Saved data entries

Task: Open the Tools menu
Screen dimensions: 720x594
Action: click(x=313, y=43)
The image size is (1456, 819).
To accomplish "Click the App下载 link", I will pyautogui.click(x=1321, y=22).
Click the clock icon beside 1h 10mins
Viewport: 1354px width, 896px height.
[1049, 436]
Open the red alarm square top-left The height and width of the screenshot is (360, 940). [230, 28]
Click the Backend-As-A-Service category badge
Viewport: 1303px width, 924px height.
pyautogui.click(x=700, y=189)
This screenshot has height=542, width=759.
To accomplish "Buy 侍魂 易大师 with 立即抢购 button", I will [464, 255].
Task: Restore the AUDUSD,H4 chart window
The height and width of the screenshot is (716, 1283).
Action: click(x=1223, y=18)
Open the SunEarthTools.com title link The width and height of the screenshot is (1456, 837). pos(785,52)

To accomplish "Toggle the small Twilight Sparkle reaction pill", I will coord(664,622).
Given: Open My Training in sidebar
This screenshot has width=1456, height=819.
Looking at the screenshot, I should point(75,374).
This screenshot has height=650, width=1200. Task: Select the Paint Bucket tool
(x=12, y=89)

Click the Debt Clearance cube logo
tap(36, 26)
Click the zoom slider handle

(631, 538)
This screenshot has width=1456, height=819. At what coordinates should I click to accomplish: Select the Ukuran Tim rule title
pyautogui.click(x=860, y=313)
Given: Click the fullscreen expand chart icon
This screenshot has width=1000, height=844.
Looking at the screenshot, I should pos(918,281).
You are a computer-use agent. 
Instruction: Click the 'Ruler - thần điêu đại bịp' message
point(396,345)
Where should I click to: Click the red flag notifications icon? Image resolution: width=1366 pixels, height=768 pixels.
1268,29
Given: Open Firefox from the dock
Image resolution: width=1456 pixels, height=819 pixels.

• [Task to carry out]:
Only the lines from the one holding "Open the SunEarthTools.com" to the end of the entries above belong in the answer, each copied exactly.

• [Response]:
Open the SunEarthTools.com title link The width and height of the screenshot is (1456, 837). pos(785,52)

To accomplish "Toggle the small Twilight Sparkle reaction pill", I will coord(664,622).
Given: Open My Training in sidebar
This screenshot has width=1456, height=819.
Looking at the screenshot, I should point(75,374).
This screenshot has height=650, width=1200. Task: Select the Paint Bucket tool
(x=12, y=89)

Click the Debt Clearance cube logo
tap(36, 26)
Click the zoom slider handle

(631, 538)
This screenshot has width=1456, height=819. At what coordinates should I click to accomplish: Select the Ukuran Tim rule title
pyautogui.click(x=860, y=313)
Given: Click the fullscreen expand chart icon
This screenshot has width=1000, height=844.
Looking at the screenshot, I should pos(918,281).
You are a computer-use agent. 
Instruction: Click the 'Ruler - thần điêu đại bịp' message
point(396,345)
Where should I click to: Click the red flag notifications icon? Image resolution: width=1366 pixels, height=768 pixels.
1268,29
Given: Open Firefox from the dock
Image resolution: width=1456 pixels, height=819 pixels.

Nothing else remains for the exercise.